The Survivorship issue is our new mission. While going through treatment, and recovering from it, we were focused on getting through it and coming home. Regular trips back to Dana Farber kept us focused on what we were doing. Now those trips are fewer and farther apart and we looking ahead to a different future than what we saw six years ago.

As he reached the fifth year of his survivorship, Dave decided to focus his time and energy on issues regarding cancer survivors -- all cancer survivors. To learn more, please visit his Survivor page.

It has been an incredible journey. We look back and wonder how we did it, but know that we did what we had to do to get through the days. The human spirit is an amazing thing!

Thanks for stopping by. We hope you'll come back soon!

Here I am with "Champ", the local baseball team's mascot. We're at the Leukemia & Lymphoma Society's Light the Night Walk, an event where participants and cancer survivors walked around carrying lighted balloons. It was a very special event, as several of the teams were walking in my honor. We also walked in memory of those who could not be with us.

CLICK HERE !

ALLISON'S TEAM IN TRAINING PAGE

If you need a smile, check out Dave's Stuff.

The Allison's Take Link at left will give you the full account of Dave's bone marrow transplant and follow up events.

Dave's Story

I was diagnosed with CML (Chronic Myeloid Leukemia) in October, 1999. I thought I was just getting older and weaker (or lazier). I went to the doctor for a physical, got blood test results and a quick referral to the Hematologist at Fletcher Allen Health Care here in Burlington. They sit you down, give you the bad news -- and then you start to feel sick.

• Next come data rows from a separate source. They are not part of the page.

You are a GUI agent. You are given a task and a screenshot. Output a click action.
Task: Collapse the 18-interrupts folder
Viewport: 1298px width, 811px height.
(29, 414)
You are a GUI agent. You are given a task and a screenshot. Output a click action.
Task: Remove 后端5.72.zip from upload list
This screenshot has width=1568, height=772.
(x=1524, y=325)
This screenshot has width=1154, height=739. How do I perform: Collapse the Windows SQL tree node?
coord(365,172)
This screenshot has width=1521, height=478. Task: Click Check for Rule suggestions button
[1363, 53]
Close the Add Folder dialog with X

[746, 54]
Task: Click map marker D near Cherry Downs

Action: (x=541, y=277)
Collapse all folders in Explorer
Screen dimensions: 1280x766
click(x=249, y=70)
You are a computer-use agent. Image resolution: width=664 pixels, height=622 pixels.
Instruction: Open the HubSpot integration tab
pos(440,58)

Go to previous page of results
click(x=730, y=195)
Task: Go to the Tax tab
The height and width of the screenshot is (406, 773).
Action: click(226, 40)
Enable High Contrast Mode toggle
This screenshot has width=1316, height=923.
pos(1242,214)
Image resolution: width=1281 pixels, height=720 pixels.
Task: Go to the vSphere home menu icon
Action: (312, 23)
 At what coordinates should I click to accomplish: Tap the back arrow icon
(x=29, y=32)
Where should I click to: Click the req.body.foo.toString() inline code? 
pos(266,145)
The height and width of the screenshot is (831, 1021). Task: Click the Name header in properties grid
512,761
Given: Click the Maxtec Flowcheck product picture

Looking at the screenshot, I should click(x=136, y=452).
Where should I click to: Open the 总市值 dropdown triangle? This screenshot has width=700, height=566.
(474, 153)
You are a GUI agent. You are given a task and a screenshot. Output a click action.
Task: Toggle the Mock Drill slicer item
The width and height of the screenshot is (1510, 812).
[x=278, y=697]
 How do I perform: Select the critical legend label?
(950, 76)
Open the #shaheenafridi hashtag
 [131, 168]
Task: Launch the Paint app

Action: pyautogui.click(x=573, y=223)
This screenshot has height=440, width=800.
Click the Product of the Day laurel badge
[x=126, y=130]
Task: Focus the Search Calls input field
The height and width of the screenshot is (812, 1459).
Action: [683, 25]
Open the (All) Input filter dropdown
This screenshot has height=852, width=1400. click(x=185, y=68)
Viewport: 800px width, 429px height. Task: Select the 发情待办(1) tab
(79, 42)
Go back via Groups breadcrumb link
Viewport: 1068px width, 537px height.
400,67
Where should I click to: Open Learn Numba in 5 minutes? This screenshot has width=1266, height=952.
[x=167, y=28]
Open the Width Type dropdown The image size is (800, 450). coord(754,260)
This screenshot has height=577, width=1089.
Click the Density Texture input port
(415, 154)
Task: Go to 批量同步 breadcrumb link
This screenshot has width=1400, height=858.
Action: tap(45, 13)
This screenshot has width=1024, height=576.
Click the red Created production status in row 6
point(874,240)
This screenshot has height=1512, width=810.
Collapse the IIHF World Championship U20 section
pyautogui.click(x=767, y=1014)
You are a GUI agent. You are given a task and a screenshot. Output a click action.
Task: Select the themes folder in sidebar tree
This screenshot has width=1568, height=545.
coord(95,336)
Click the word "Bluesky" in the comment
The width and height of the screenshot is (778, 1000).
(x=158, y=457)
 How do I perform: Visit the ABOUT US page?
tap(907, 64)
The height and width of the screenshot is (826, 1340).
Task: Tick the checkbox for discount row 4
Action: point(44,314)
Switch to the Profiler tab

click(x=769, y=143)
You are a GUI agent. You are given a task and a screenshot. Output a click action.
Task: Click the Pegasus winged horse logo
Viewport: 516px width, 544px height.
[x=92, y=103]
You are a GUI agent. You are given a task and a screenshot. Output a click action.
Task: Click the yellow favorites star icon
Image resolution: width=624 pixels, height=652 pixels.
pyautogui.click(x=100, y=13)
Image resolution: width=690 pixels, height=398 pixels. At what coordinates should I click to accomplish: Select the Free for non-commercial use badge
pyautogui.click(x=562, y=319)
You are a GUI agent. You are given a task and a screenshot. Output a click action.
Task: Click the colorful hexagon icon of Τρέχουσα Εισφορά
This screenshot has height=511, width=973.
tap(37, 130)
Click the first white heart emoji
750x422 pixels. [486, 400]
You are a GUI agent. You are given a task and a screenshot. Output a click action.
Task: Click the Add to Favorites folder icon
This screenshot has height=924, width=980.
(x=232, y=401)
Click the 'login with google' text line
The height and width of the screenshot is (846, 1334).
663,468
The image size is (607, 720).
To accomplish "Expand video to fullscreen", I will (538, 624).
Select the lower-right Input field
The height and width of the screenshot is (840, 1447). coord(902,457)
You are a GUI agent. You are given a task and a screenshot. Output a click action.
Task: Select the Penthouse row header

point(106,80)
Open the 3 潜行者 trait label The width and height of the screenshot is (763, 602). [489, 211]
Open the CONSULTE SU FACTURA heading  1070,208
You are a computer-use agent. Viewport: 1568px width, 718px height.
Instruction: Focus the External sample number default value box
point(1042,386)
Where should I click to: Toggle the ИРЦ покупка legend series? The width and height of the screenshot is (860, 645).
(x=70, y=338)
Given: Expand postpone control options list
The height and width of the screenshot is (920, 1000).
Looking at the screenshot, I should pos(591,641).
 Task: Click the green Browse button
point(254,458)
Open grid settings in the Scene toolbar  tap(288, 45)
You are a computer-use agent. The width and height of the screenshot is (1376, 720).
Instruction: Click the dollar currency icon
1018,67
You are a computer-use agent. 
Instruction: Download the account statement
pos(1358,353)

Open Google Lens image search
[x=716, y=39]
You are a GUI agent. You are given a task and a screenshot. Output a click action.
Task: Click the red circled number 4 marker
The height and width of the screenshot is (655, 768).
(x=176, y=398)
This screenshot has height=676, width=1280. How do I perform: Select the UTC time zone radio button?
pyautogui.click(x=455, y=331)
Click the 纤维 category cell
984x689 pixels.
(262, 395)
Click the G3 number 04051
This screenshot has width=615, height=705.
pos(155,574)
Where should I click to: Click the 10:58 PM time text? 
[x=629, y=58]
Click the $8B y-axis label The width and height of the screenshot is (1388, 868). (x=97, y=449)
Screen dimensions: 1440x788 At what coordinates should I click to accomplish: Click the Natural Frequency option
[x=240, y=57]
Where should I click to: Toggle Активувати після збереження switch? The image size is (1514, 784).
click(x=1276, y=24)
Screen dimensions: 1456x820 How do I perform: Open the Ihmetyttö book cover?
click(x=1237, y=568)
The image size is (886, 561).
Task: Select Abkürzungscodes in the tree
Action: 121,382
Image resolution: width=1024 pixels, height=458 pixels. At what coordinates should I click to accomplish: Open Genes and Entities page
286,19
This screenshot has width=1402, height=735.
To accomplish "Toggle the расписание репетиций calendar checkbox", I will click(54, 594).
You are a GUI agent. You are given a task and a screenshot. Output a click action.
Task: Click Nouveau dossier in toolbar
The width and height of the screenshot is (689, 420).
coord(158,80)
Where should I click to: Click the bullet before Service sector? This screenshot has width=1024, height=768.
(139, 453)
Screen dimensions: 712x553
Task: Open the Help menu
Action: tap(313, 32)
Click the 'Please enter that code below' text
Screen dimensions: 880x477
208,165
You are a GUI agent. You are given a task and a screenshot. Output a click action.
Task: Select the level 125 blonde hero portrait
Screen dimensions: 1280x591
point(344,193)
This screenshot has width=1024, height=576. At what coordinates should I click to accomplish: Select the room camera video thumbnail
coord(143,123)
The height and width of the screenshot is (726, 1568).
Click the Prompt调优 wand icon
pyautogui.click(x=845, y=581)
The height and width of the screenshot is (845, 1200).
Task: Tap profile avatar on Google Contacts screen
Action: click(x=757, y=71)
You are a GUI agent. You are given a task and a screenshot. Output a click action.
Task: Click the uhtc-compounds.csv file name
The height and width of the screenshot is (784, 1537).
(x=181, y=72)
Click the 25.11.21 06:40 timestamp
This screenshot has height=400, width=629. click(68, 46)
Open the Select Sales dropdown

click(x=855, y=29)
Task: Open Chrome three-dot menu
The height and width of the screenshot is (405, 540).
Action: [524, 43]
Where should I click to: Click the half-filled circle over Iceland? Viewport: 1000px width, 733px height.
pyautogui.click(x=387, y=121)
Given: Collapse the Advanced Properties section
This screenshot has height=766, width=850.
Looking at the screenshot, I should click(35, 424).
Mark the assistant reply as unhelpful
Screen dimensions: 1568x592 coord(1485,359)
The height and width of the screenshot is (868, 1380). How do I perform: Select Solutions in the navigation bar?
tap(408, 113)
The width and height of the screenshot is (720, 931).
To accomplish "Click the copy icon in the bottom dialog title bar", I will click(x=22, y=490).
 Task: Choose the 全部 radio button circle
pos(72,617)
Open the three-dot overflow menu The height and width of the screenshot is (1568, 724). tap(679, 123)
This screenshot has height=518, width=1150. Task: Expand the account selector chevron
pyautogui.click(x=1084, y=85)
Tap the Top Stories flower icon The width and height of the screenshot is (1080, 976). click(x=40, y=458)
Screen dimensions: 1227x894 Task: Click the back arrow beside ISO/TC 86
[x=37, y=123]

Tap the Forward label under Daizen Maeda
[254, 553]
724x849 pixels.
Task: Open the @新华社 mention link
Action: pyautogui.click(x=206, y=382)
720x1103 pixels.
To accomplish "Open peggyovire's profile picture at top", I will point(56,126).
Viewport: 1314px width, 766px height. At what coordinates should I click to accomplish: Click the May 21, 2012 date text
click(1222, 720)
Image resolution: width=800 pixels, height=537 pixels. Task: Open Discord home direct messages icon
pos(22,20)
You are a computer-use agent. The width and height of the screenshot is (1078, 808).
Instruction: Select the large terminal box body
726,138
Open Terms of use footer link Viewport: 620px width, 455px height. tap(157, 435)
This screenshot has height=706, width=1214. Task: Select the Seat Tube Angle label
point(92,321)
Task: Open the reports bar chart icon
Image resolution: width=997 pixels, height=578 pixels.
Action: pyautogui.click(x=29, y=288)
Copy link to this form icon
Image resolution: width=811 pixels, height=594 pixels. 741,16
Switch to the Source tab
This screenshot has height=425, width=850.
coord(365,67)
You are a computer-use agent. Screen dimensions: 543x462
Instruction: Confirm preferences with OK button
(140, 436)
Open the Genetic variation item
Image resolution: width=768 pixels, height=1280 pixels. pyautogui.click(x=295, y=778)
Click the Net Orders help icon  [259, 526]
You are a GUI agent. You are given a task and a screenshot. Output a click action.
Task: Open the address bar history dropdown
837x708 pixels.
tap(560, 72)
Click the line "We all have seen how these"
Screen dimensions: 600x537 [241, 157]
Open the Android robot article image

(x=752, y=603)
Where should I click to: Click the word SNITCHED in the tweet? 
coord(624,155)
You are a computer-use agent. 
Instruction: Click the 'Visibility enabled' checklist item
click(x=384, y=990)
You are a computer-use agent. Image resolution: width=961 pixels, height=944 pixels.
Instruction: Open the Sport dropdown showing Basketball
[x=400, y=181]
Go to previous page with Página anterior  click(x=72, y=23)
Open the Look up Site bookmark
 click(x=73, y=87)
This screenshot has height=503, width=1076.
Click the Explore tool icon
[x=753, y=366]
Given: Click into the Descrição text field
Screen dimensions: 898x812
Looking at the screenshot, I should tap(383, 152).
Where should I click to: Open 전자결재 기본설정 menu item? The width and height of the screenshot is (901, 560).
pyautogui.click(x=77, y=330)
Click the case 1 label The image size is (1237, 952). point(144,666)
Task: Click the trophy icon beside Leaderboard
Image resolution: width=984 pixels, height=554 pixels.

I had my bone marrow transplant on March 9th, 2000, in Boston at Brigham & Womens Hospital. Dr. Soiffer of Dana Farber Cancer Institute is my doctor. I was released from the hospital on March 26th and they let me come back home on March 31st. After a few months of isolation at home, I was allowed to go out in public in June and back to work, part-time, in September. I was able to return to work full-time in December.

At my one-year check-up, my bone marrow biopsy still showed signs of the Philadelphia chromosone and, in April I was put into a study group for the new drug, Gleevec. The plan is that the drug will kill off the remaining leukemia cells and allow my new cells to take over. In September 2001, my bone marrow biopsy showed no signs of the leukemia -- I'm in complete cytogenetic remission!!!!!!!

Since then I have continued to be in the study and my dosage has been adjusted from time to time. We've had a couple of "inconclusive" test results, but the important ones keep coming back negative (which is good).

Forty years ago, CML had a 5-year survival rate of zero. Today I'm fortunate to be one of the 50% still alive after 7 years.

We hope this page will be useful to those of you who are also taking the Leukemia and bone marrow transplant journey. Let us know what you think.

Here's an October 1999 picture of me (on the left) with my brother Jon, who is my match (Mom always said we were a lot alike). He has donated some of his bone marrow to help me beat Leukemia.

Thanks Jon, you're the greatest!

Here we are again, March 2001, celebrating my first full year with his bone marrow.